Years of creation. 1998–2006

What's the point? The turn of the 20th–21st centuries once again turned out to be an era that is looking for heroes in the past. Akunin found his defender of the weak and oppressed in the gallant XIX century, but in that professional field that is becoming especially popular right now - in the intelligence services. Of all Akunin's stylizing endeavors, Fandorin is the most charming and therefore enduring. His biography begins in 1856, the action of the last novel dates back to 1905, and the end of the story has not yet been written, so you can always expect new achievements from Erast Petrovich. Although Akunin, like Tvardovsky before, since 2000 everyone has been trying to do away with his hero and write the last novel about him. "Coronation" is subtitled "The Last of the Romances"; “Death's Lover” and “Death's Mistress,” written after it, were published as a bonus, but then it became clear that Fandorin’s readers would not let go so easily. The people need, they need, an elegant detective who knows languages ​​and is wildly popular with women. Not all “Cops”, indeed!

What it looks like.“He was a very handsome young man, with black hair (of which he was secretly proud) and blue (alas, it would have been better if he had also been black) eyes, quite tall, with white skin and a damned, ineradicable blush on his cheeks.” After the misfortune he experienced, his appearance acquires an intriguing detail for ladies - gray temples.

What is he fighting for? For an enlightened monarchy, order and legality. Fandorin dreams of new Russia- ennobled in the Japanese style, with firmly and reasonably established laws and their scrupulous implementation. About Russia, which did not go through the Russo-Japanese and the First World War, revolution and civil war. That is, about Russia, which could be if we had enough luck and common sense build it.

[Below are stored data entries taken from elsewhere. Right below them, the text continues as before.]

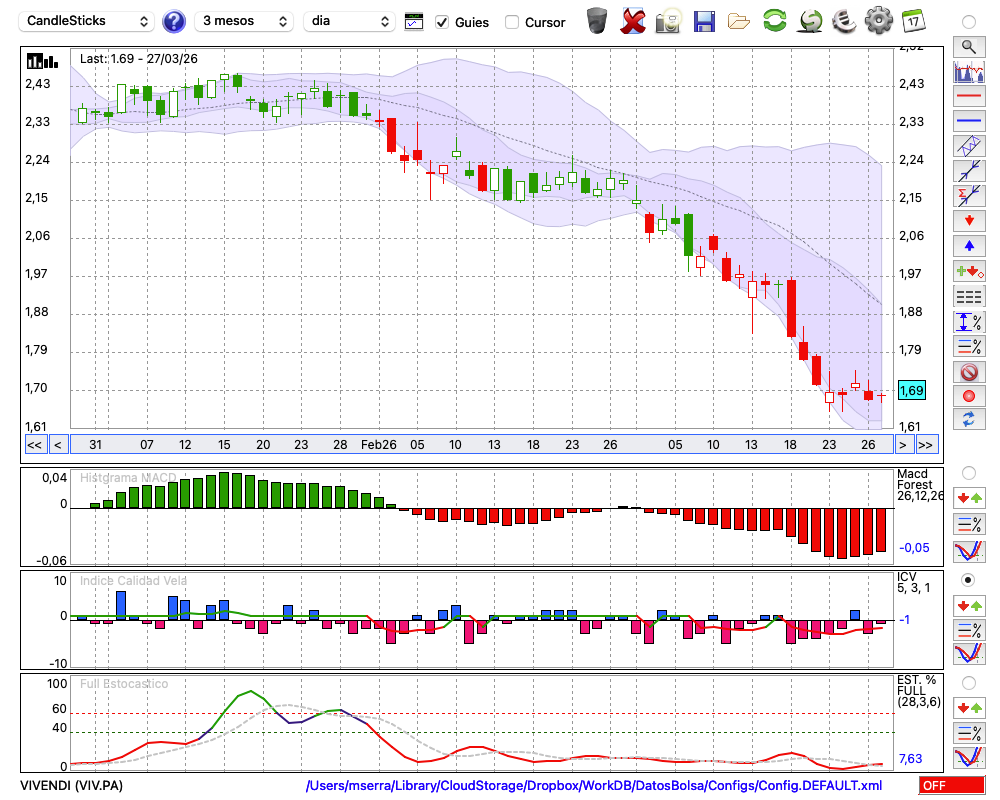
Task: Click the red prohibition sign icon
Action: tap(968, 372)
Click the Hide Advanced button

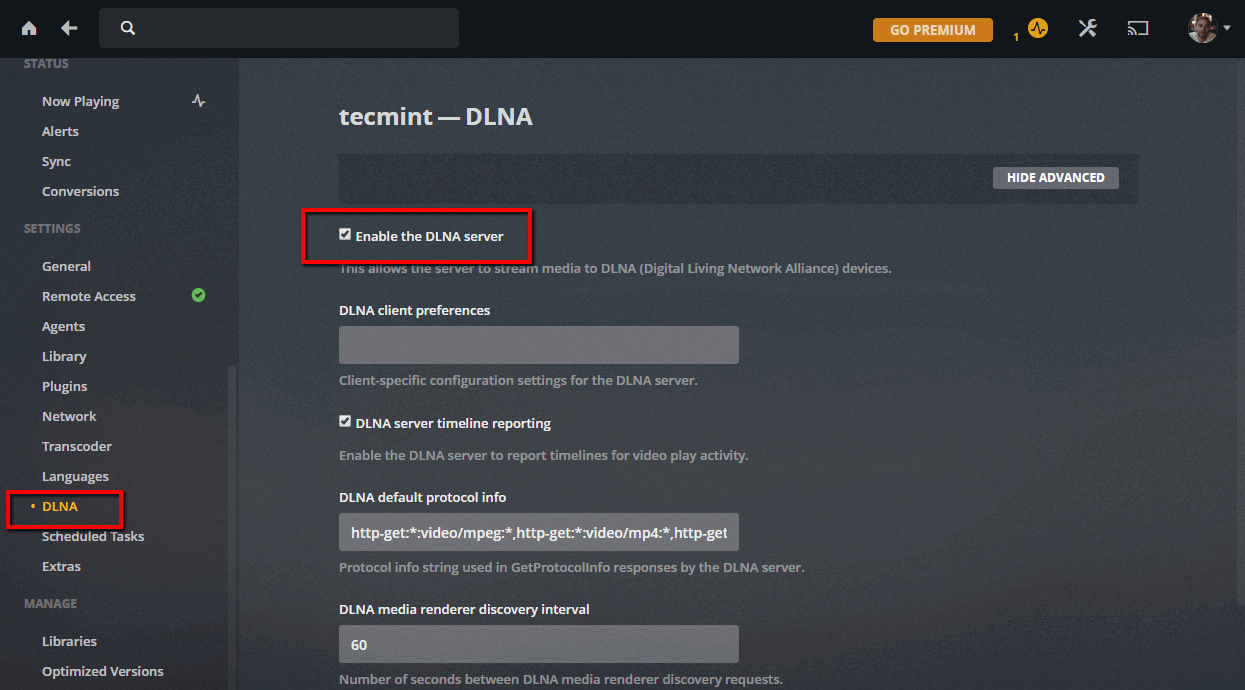pos(1055,177)
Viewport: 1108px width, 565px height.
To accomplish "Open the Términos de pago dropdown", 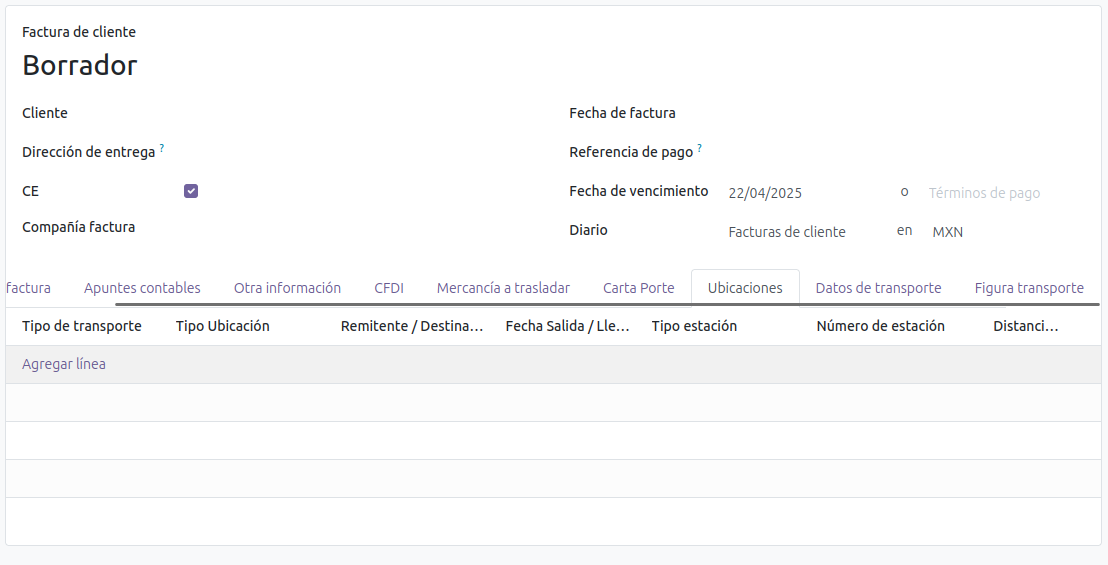I will tap(1000, 193).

Way of fighting. A combination of the deductive method, meditation techniques and Japanese martial arts with almost mystical luck. By the way, there is also female love, which Fandorin uses in every sense.

With what result? As we know, the Russia that Fandorin dreams of did not happen. So globally he suffers a crushing defeat. And in small things too: those whom he tries to save most often die, and the criminals never end up behind bars (they die, or pay off the trial, or simply disappear). However, Fandorin himself invariably remains alive, as does the hope for the final triumph of justice.

What is it fighting against? Against the unenlightened monarchy, bombing revolutionaries, nihilists and socio-political chaos, which can occur in Russia at any moment. Along the way, he has to fight bureaucracy, corruption in the highest echelons of power, fools, roads and ordinary criminals.